First, we evaluate the function at $$x=0$$:
$$f(0) = a + b|0| + c|0|^4 = a + b(0) + c(0) = a$$.

**step4** Calculating the right-hand derivative at $$x=0$$

The right-hand derivative of $$f(x)$$ at $$x=0$$ is defined as:
$$f'(0^+) = \lim_{h \to 0^+} \frac{f(0+h) - f(0)}{h}$$
For $$h > 0$$ (as $$h \to 0^+$$), we have $$|h| = h$$ and $$|h|^4 = h^4$$.
Substitute $$f(h)$$ and $$f(0)$$ into the limit expression:
$$f'(0^+) = \lim_{h \to 0^+} \frac{(a + b|h| + c|h|^4) - a}{h}$$
$$f'(0^+) = \lim_{h \to 0^+} \frac{a + bh + ch^4 - a}{h}$$
$$f'(0^+) = \lim_{h \to 0^+} \frac{bh + ch^4}{h}$$
Factor out $$h$$ from the numerator:
$$f'(0^+) = \lim_{h \to 0^+} \frac{h(b + ch^3)}{h}$$
Since $$h \ne 0$$, we can cancel $$h$$:
$$f'(0^+) = \lim_{h \to 0^+} (b + ch^3)$$
As $$h \to 0^+$$, the term $$ch^3$$ approaches $$c(0)^3 = 0$$.
Therefore, $$f'(0^+) = b$$.

**step5** Calculating the left-hand derivative at $$x=0$$

The left-hand derivative of $$f(x)$$ at $$x=0$$ is defined as:
$$f'(0^-) = \lim_{h \to 0^-} \frac{f(0+h) - f(0)}{h}$$
For $$h < 0$$ (as $$h \to 0^-$$), we have $$|h| = -h$$ and $$|h|^4 = (-h)^4 = h^4$$.
Substitute $$f(h)$$ and $$f(0)$$ into the limit expression:
$$f'(0^-) = \lim_{h \to 0^-} \frac{(a + b|h| + c|h|^4) - a}{h}$$
$$f'(0^-) = \lim_{h \to 0^-} \frac{a + b(-h) + ch^4 - a}{h}$$
$$f'(0^-) = \lim_{h \to 0^-} \frac{-bh + ch^4}{h}$$
Factor out $$h$$ from the numerator:
$$f'(0^-) = \lim_{h \to 0^-} \frac{h(-b + ch^3)}{h}$$
Since $$h \ne 0$$, we can cancel $$h$$:
$$f'(0^-) = \lim_{h \to 0^-} (-b + ch^3)$$
As $$h \to 0^-$$, the term $$ch^3$$ approaches $$c(0)^3 = 0$$.
Therefore, $$f'(0^-) = -b$$.

**step6** Determining the condition for differentiability

For $$f(x)$$ to be differentiable at $$x=0$$, the left-hand derivative must be equal to the right-hand derivative:
$$f'(0^+) = f'(0^-)$$
$$b = -b$$
To solve for $$b$$, add $$b$$ to both sides of the equation:
$$b + b = 0$$
$$2b = 0$$
Divide by $$2$$:
$$b = 0$$
This shows that the function $$f(x)$$ is differentiable at $$x=0$$ if and only if the constant $$b$$ is equal to $$0$$. The constants $$a$$ and $$c$$ do not impose any additional conditions for differentiability at $$x=0$$.
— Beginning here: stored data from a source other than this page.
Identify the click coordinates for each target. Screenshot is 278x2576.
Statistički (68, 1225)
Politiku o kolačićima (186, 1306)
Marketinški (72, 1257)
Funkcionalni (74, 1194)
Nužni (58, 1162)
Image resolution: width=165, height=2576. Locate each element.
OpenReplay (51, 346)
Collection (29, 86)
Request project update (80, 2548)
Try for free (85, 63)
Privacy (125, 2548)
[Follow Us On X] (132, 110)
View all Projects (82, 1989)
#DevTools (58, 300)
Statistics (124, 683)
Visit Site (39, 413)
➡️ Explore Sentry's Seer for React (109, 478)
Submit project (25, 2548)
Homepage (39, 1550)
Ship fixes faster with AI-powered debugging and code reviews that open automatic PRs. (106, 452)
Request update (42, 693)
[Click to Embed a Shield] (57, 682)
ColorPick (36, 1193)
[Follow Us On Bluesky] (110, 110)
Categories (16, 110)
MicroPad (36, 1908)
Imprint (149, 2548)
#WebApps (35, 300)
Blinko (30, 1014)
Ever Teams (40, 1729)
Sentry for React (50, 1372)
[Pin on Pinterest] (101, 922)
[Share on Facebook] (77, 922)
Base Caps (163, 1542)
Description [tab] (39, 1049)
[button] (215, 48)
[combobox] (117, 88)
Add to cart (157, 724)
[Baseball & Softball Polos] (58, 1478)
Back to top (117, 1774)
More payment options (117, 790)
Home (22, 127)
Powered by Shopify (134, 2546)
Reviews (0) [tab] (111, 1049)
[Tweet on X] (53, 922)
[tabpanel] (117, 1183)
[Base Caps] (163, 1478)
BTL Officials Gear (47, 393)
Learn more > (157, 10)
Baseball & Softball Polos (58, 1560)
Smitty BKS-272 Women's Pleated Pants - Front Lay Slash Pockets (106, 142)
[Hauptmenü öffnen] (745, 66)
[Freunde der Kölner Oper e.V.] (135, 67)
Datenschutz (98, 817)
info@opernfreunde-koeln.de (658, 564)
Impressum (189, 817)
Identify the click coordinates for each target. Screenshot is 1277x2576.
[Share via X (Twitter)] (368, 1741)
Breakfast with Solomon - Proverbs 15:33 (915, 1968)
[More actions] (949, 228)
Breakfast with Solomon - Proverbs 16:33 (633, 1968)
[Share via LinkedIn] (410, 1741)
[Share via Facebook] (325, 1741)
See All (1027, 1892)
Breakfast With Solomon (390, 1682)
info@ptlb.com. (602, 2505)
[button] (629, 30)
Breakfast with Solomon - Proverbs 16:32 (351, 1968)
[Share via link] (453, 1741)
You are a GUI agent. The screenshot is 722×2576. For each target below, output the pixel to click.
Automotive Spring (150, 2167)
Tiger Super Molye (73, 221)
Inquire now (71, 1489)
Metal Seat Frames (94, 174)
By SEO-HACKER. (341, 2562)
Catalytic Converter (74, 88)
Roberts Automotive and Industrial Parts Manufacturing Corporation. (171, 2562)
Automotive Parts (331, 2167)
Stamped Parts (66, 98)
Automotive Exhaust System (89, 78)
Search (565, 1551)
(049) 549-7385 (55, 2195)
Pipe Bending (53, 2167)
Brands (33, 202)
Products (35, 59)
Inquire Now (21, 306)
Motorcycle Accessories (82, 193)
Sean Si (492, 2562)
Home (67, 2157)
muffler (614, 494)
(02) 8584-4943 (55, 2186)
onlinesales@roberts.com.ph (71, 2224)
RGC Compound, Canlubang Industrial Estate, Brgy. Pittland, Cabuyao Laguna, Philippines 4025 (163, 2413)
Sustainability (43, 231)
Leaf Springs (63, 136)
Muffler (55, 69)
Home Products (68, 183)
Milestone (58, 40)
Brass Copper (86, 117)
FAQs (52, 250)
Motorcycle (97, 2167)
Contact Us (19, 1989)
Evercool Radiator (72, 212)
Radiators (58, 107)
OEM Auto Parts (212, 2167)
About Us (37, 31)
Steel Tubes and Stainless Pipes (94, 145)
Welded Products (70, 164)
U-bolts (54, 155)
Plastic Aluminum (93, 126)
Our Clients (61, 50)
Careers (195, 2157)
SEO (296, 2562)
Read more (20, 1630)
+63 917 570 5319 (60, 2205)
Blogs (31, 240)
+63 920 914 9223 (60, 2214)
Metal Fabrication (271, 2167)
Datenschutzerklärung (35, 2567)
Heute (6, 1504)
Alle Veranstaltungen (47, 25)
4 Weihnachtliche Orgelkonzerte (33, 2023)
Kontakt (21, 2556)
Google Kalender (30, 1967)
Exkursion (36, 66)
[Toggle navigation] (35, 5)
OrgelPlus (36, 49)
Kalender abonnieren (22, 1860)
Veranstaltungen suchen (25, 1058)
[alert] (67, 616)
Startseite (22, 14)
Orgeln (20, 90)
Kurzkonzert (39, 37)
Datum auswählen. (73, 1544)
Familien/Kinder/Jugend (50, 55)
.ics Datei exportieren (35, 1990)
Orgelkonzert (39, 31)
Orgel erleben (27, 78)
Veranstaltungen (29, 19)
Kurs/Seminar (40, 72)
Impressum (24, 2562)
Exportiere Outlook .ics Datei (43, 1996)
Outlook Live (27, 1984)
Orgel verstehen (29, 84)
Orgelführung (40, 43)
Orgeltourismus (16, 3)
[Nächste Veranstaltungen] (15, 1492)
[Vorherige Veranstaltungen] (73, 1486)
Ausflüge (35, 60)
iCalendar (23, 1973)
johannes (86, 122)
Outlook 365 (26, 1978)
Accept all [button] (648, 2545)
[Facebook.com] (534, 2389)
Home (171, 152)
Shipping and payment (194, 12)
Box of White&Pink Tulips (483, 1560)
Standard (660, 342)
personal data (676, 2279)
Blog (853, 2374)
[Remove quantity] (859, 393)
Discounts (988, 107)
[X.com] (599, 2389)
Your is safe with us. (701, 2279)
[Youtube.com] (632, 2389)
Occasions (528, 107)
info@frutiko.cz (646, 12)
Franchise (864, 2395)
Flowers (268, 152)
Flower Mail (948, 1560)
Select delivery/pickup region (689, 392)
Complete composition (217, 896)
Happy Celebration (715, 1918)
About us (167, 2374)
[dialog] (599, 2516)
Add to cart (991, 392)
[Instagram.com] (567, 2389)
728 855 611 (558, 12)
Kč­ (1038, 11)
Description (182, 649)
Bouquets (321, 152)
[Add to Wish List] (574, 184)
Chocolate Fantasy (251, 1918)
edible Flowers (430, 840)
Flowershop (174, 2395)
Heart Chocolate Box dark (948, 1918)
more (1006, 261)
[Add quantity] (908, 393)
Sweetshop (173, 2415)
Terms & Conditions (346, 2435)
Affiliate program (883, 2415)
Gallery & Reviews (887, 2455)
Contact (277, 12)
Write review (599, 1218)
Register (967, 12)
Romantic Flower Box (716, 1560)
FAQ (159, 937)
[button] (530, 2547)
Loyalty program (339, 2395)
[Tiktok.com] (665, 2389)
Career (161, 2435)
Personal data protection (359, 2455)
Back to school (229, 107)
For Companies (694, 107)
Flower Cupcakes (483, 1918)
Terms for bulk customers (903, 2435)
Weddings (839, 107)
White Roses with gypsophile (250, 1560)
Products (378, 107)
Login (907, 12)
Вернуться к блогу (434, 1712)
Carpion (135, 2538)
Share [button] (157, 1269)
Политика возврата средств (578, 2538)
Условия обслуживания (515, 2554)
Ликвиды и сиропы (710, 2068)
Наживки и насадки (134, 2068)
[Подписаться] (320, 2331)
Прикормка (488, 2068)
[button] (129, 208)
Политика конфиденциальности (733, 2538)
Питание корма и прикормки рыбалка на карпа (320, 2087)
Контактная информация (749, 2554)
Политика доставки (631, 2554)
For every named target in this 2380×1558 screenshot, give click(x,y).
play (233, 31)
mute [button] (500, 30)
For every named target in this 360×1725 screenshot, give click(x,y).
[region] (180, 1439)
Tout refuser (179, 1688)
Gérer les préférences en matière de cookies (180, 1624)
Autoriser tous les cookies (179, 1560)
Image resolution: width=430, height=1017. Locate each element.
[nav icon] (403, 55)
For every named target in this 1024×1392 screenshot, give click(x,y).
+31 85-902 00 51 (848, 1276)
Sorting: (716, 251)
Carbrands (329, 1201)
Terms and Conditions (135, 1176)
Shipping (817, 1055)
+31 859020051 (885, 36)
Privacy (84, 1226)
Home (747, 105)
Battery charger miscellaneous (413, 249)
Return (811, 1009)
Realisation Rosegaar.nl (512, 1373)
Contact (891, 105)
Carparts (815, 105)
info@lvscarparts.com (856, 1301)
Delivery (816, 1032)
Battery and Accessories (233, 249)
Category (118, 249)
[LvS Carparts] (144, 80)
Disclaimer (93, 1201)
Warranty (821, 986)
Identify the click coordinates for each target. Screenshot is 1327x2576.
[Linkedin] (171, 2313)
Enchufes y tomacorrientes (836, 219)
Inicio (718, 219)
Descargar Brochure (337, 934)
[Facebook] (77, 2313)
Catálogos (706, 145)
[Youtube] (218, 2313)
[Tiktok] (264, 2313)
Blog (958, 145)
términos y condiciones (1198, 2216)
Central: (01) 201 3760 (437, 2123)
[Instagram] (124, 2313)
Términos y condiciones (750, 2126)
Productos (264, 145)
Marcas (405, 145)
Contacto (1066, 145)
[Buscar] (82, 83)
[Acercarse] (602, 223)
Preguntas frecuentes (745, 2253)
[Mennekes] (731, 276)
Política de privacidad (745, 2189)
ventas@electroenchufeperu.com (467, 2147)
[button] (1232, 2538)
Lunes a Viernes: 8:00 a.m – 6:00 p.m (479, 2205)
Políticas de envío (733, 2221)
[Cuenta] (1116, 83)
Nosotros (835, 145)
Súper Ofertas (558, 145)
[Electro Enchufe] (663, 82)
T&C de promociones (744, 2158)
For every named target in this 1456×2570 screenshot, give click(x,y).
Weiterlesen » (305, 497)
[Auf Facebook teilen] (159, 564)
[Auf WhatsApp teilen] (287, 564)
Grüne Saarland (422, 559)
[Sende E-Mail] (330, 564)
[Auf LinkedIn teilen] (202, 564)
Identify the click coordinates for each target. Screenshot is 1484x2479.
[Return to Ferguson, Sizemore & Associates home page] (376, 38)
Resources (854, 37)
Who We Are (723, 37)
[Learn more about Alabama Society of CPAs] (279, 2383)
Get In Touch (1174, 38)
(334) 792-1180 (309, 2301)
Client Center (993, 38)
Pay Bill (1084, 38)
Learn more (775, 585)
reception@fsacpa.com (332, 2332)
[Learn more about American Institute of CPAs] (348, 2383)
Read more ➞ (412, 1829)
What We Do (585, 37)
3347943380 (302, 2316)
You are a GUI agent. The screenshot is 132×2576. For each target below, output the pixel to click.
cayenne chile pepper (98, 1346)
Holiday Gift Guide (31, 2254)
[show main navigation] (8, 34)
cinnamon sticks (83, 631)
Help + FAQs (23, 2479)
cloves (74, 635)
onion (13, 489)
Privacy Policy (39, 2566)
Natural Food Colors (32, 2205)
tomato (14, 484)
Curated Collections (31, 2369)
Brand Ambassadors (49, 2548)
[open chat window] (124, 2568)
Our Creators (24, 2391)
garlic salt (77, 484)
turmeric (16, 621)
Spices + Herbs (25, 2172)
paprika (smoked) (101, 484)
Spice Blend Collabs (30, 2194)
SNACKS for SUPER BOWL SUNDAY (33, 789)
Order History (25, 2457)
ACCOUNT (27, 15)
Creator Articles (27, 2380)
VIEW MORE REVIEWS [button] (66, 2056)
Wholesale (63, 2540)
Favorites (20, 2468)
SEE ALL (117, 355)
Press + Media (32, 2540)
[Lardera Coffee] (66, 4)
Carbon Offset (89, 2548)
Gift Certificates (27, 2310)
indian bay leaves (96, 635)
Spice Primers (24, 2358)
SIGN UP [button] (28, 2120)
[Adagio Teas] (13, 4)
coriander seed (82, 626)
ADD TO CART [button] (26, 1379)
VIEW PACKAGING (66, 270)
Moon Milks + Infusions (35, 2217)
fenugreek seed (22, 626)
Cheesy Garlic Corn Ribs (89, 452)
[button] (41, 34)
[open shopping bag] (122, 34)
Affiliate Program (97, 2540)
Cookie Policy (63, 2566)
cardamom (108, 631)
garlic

**step7** Selecting the correct option

Based on our rigorous analysis, the condition for $$f(x)$$ to be differentiable at $$x=0$$ is $$b=0$$.
Let's compare this result with the given options:
A. none of these
B. $$c=0$$
C. $$b=0$$
D. $$a=0$$
The correct option that matches our derived condition is C.